Author: Dorothy Kosich
Posted: Friday , 19 Aug 2011


"The shadow of higher taxes, restrictive regulation and indigenization looms large over an industry already grappling with the risks normally associated with exploration and extraction," a Grant Thornton International report warns.

"Government intervention includes direct and indirect taxes, royalty arrangements, nationalization and economic empowerment policies, as well as regular compliance with environmental and other government standards and business criteria," the international accounting and consulting organization contends.

The three key intervention areas identified by Grant Thornton include taxation, nationalization/indigenization, and environment.

In an analysis published Thursday, Grant Thornton International observed, "From a likely windfall level in Peru, through to potential mine nationalization in South Africa, a wide variety of government interventions pose a real threat to commodity prices, corporate valuations and, most critically, investment in the global mining sector." The report asserts that these interventions are motivated by financial and political pressure.

Meanwhile, devastating incidents, such as the BP oil spill in the Gulf of Mexico and the dramatic rescue of the Chilean miners, have provided an opportunity for governments to increase development of environmental legislation with numerous regulatory frameworks all around the world.

 "Organizations that have ‘jumped ship' from their home tax jurisdiction looking for a more relaxed set of rules must now contend with an uncertain future, particularly in Africa," Grant Thornton observed.


In their analysis, Grant Thornton identified mining's tipping point "as the point where the government's aggregate ‘take'-corporate taxes, sales taxes, payroll taxes, royalties and special costs associated with doing business in a particular jurisdiction-exceeds 50% of profits."

"At worst, companies and investors may reach a tipping point, where they see taxes reducing their potential returns to the point that they may simply walk away and search for more competitive jurisdictions."

The accounting and consulting firm suggested taxation can also disrupt the demand for minerals "with customers stating they will not tolerate new levels of taxation," such as China's Iron and Steel Association which says Chinese steelmakers will not be able to accept rising costs from the Australia iron ore mining taxes. Downstream users, including automakers and home appliances manufacturers, will not absorb rising costs.

Grant Thornton praised the competition among provinces to attract mining companies to Canada, which now boasts four provinces in the world's 10 most attractive mining regions according to the Fraser Institute.

*Your tasks*.
1. Please print the part of the mining-intervention article that opens with the words containing "The accounting and" and closes with "the Fraser Institute.", copying it word for word.
2. Continue the article on government intervention in mining from the point where it stops.

*Raw data*.

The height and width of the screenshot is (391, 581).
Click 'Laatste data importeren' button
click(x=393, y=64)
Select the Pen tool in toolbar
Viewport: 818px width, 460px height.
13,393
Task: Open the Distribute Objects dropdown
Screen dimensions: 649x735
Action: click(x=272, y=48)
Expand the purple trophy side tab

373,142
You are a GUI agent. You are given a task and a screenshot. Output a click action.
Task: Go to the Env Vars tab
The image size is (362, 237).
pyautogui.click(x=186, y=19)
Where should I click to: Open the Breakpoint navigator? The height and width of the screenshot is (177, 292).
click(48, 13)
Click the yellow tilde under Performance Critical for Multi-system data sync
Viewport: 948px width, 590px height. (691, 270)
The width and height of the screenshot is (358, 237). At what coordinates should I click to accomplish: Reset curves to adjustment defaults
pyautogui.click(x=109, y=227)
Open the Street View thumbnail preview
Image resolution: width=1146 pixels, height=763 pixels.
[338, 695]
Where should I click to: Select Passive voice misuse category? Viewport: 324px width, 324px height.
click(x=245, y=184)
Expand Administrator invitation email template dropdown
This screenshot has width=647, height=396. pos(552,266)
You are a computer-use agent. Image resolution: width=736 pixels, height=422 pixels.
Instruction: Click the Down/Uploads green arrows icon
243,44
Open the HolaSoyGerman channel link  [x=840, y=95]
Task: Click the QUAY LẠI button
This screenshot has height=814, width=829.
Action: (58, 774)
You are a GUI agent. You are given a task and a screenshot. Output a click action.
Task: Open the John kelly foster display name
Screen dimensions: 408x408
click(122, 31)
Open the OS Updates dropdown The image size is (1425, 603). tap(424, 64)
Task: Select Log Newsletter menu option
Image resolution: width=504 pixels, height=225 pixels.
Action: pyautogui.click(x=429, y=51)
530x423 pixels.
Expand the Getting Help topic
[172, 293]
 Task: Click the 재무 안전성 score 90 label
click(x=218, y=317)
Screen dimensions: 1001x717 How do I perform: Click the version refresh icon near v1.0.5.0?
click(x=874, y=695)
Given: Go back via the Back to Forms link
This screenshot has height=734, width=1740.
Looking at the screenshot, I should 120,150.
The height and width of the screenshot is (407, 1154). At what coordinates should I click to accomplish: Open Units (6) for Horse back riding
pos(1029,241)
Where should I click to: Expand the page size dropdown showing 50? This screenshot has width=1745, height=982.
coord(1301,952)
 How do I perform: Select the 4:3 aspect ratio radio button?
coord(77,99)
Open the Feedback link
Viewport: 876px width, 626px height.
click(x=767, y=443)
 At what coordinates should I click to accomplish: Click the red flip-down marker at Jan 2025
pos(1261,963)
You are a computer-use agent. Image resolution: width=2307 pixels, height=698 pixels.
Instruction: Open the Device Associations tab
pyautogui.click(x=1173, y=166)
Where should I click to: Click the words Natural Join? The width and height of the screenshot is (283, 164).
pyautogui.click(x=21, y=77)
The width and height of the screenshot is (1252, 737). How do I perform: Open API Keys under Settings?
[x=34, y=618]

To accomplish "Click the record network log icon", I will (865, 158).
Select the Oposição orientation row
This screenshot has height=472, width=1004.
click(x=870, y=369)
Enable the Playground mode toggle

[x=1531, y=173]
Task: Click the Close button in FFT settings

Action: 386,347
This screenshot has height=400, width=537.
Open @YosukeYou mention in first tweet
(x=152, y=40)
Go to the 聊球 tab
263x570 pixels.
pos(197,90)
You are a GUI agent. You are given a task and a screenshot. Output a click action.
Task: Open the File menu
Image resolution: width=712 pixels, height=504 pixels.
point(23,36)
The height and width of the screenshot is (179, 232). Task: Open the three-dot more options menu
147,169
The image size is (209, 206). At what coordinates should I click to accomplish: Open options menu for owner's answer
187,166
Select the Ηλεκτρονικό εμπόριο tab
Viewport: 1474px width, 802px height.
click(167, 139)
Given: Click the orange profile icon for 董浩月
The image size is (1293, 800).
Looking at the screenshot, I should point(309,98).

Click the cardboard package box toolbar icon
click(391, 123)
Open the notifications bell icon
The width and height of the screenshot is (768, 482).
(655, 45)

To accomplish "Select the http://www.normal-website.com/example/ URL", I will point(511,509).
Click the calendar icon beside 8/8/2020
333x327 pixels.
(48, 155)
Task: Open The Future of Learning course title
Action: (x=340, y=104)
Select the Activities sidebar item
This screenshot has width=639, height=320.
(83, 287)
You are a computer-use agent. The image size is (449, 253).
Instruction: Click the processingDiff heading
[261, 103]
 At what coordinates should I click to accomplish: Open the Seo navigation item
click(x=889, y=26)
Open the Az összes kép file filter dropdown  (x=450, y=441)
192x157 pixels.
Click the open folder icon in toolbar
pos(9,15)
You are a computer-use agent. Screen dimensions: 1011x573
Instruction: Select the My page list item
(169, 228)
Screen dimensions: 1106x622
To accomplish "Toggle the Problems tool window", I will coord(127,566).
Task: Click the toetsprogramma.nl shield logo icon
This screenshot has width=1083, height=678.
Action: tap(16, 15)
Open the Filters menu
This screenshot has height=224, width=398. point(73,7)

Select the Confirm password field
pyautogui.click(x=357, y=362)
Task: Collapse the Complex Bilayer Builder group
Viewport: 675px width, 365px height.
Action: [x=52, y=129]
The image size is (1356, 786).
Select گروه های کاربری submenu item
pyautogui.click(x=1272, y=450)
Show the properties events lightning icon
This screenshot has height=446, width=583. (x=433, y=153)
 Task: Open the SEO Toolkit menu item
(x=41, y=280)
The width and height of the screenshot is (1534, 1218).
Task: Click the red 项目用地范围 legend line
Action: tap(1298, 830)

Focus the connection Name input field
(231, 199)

*Responses in order*.
1.
The accounting and consulting firm suggested taxation can also disrupt the demand for minerals "with customers stating they will not tolerate new levels of taxation," such as China's Iron and Steel Association which says Chinese steelmakers will not be able to accept rising costs from the Australia iron ore mining taxes. Downstream users, including automakers and home appliances manufacturers, will not absorb rising costs.

Grant Thornton praised the competition among provinces to attract mining companies to Canada, which now boasts four provinces in the world's 10 most attractive mining regions according to the Fraser Institute.

2.
Nationalization, the takeover of a company's assets or operations by the state, and indigenization, increasing local participation in or ownership of company assets, have varying implications and perceptions, according to the report.

"Nationalization is arguably the number one issue affecting the mining industry in South Africa, a move which will be causing concern among investors. With the ruling African National Congress part debating state participation, analysts agree that reform of some sort is needed, but most argue that full-blown nationalization will be detrimental," said Grant Thornton.

Meanwhile, indigenization is in the spotlight in Namibia and Zimbabwe, which has one proposal calling for the disposal of 51% of mining companies' shares to indigenous Zimbabweans, which would apply to nearly all mining companies.


The stream of stories about big business environmental disasters provides "interest groups with the ammunition they need to mobilize the public," the report noted. "Governments around the world remain acutely aware that the green agenda is increasingly important, and that tightly legislating the mining sector is a political necessity as well as an ethical imperative."

For example, Germany's decision to close all nuclear power plants over the next 10 years is at least partly due to the incumbent government's need for Green Party support to stay in power.

The foul-up of the Canadian federal government denying environmental approval of the Prosperity Mine, which was approved by a province, has renewed complaints "that the process is complex, time consuming and too political," said the report.


Grant Thornton suggested government work to end policy and taxation uncertainty, and create a stable legislative environment that enables operations, planning and investment in mining.

Governments should also "resist targeting mining as if it were a limitless taxation/revenue stream," the report advised, and learn to "understand and appreciate the many positive aspects that mining can and does bring to your economy."

Grant Thornton also urged government to "seek environmental protection without complication" and also "work to streamline the compliance process.

Meanwhile, mining corporations should ensure that their financial plans and strategies "factor government interventions into multiple tax and environmental scenarios," the report suggested.

Mining companies should also ensure that investors understand key risks, as well as "consider your investors' tipping points carefully; when and where will their cost of doing business outweigh the profit or benefit," Grant Thornton advised.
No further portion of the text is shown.